Alex Porpora, the Executive Director of the Utah Society for Environmental Education, discussed the ways in which environmental education can help Salt Lake City students. She said that education offers all students “the opportunity to engage in something different” from what they normally experience in the classroom, and while that’s valuable for everyone, it’s particularly valuable for students who are better suited for that style of learning. It allows those students to have “their time to shine.”

At the end of the last school year, Porpora told me about an experience she had leading an outdoor class of sixth graders. During their “nature journaling” activity, one of the students came up to Porpora and asked if they “can do this every day.” That student may have had a much more difficult time connecting with those same science concepts sitting in the back of a classroom, but because they got to engage in this environmental education opportunity, they developed an affinity for natural science.

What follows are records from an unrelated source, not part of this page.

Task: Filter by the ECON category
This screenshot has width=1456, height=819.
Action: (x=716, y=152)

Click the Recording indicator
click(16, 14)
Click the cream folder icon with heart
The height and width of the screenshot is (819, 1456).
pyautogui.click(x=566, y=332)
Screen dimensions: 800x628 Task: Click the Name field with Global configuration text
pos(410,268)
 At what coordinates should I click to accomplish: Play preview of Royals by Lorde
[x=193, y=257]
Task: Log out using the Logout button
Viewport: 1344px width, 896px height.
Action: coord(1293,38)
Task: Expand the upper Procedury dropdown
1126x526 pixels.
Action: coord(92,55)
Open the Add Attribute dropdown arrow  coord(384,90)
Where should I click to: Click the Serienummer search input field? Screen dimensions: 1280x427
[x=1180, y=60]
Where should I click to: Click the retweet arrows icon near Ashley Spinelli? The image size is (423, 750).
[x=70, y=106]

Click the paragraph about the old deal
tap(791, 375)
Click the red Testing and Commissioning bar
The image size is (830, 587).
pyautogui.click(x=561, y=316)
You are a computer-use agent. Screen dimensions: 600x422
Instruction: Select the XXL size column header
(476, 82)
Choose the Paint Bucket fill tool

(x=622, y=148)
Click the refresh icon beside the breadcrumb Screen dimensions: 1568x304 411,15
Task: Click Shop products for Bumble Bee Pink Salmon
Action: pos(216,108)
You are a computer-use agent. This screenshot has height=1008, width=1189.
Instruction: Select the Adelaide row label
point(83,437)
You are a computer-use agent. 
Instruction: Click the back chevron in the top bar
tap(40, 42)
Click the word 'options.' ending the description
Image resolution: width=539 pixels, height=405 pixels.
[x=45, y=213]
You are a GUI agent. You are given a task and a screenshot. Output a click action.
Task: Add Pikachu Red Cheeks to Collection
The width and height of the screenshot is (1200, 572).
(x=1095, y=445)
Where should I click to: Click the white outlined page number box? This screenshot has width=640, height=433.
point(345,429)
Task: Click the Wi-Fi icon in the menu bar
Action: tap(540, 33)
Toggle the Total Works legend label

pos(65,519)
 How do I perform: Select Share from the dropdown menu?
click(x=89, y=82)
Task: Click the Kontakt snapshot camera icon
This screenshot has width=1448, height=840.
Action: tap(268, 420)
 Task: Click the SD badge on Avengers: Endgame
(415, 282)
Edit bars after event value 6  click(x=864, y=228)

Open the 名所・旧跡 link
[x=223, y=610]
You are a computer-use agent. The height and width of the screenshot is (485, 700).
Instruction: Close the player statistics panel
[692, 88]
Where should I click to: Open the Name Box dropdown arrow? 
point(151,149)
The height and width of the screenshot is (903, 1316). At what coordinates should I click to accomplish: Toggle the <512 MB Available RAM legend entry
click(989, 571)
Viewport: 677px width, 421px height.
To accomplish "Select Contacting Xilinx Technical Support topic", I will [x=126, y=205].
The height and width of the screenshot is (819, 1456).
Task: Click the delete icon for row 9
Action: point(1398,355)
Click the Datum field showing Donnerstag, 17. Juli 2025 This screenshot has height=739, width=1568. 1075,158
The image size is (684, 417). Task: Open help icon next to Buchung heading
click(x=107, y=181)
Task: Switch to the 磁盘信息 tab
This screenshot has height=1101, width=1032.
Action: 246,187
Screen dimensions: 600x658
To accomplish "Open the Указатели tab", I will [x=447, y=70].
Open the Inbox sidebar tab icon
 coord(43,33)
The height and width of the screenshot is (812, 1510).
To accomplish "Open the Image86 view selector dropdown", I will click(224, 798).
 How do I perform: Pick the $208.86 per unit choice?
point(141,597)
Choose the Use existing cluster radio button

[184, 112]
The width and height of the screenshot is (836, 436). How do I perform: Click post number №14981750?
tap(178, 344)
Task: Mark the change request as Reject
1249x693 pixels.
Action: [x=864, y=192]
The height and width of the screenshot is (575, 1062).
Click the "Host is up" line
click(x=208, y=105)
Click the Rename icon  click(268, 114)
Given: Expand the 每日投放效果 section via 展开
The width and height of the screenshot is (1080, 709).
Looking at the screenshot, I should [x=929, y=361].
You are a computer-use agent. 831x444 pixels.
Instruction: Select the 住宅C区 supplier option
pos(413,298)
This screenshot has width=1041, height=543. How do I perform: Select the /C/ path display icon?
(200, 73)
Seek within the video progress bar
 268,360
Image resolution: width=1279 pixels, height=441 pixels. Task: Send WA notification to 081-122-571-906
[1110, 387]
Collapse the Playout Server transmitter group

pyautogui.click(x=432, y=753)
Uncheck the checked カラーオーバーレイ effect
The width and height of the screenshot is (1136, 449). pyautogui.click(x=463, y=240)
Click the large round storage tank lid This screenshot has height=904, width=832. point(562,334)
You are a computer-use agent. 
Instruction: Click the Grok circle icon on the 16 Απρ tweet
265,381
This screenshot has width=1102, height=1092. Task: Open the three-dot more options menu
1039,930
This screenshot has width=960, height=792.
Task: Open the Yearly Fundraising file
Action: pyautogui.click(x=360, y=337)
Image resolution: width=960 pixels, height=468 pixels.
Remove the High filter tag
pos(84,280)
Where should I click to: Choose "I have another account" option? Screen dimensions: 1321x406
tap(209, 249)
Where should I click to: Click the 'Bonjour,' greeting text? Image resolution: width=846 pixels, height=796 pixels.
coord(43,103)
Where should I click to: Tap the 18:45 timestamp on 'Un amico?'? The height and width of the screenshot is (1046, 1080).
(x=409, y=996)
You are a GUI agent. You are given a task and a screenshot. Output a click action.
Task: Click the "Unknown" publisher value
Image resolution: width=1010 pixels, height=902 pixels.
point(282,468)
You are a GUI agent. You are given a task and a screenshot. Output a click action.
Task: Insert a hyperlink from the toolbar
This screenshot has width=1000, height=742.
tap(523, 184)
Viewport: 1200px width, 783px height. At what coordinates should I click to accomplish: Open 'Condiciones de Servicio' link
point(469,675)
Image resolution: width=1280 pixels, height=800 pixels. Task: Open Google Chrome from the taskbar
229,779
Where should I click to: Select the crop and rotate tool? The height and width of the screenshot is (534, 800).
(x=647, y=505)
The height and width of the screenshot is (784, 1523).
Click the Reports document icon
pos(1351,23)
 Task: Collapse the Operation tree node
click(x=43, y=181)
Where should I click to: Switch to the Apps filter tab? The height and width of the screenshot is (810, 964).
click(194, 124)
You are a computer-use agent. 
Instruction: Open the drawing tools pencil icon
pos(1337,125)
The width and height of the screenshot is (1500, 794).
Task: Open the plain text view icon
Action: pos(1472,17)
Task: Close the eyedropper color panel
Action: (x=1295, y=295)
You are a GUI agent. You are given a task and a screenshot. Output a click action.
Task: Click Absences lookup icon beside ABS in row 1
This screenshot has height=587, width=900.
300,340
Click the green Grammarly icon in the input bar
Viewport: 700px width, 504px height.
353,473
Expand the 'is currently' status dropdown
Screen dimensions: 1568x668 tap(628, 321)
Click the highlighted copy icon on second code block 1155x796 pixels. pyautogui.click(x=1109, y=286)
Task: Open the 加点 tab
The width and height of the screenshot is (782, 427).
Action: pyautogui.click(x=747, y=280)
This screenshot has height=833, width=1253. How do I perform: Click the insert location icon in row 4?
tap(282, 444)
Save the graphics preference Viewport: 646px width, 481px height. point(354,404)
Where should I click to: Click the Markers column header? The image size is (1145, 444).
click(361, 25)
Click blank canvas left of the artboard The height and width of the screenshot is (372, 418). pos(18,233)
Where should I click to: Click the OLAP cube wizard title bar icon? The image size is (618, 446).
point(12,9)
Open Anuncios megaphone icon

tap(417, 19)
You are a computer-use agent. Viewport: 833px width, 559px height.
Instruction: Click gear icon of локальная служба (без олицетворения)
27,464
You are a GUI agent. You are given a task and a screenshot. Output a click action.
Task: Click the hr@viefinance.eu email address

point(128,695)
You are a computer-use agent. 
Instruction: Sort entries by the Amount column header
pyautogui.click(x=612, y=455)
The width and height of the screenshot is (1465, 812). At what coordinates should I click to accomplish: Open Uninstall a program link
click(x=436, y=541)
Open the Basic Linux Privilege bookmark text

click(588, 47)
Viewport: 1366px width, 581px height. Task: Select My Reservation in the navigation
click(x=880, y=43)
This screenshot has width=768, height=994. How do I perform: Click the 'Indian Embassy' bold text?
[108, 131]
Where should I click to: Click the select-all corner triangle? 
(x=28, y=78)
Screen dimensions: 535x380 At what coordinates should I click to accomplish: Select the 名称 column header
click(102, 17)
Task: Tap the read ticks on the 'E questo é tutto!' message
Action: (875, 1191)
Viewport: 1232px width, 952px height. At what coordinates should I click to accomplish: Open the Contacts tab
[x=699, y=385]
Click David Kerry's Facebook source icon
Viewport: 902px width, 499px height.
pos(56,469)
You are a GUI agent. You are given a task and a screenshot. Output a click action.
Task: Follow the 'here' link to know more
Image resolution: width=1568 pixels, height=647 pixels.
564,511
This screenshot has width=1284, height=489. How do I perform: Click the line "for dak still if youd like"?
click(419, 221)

That newfound passion and interest translates to improvements in the classroom. Porpora said, “outdoor classrooms and environmental education aren’t meant to replace existing curricula, but to support it.” At a time when most students have fallen behind, environmental education can offer them a chance to catch up, and it will keep them safer in the process. 

How Salt Lake City Can Expand Environmental Education in Schools

Environmental education comes in many forms. It can be as simple as “reading outside” or it can involve “building an entire outdoor classroom.” While the former requires little effort on the part of faculty and staff (assuming the school has an adequate schoolyard), the latter requires significantly more resources.

Luckily, the pandemic has created an opportunity for Salt Lake City schools to easily expand their environmental education infrastructure. The CARES Act provided Elementary and Secondary Schools with tens of billions of dollars that they can spend to address the ongoing impacts of the COVID-19 pandemic. In other states, Porpora has seen school districts use that money to pay for “teacher professional development to take students outdoors,” “Green School initiatives” and even “outdoor classrooms.” Salt Lake City schools should look to do the same.

Utah already has a unique environmental education program in place, and we should also look to use the CARES Act money to fund the expansion of this program. iSEE, Informal Science Education Enhancement, is a collaboration among non-profit organizations in Utah to “provide one hour school outreach programs to schools across the entire state,” according to Porpora.

Regardless of where those students are in the state, iSEE ensures that they get at least one hour of informal environmental education. Currently, the Utah State Board of Education administers funds to ensure the program runs, but the additional funding could be used to provide more consistent environmental education programs across the state.

Porpora mentioned that one of the skills that environmental education develops is the ability to “deeply observe” the natural world. The pandemic has created a situation where Salt Lake City can expand environmental education and turn it into an integral component of our public school curriculum. However, all that depends on their ability to recognize the opportunity. Let’s hope they’ve had some environmental education.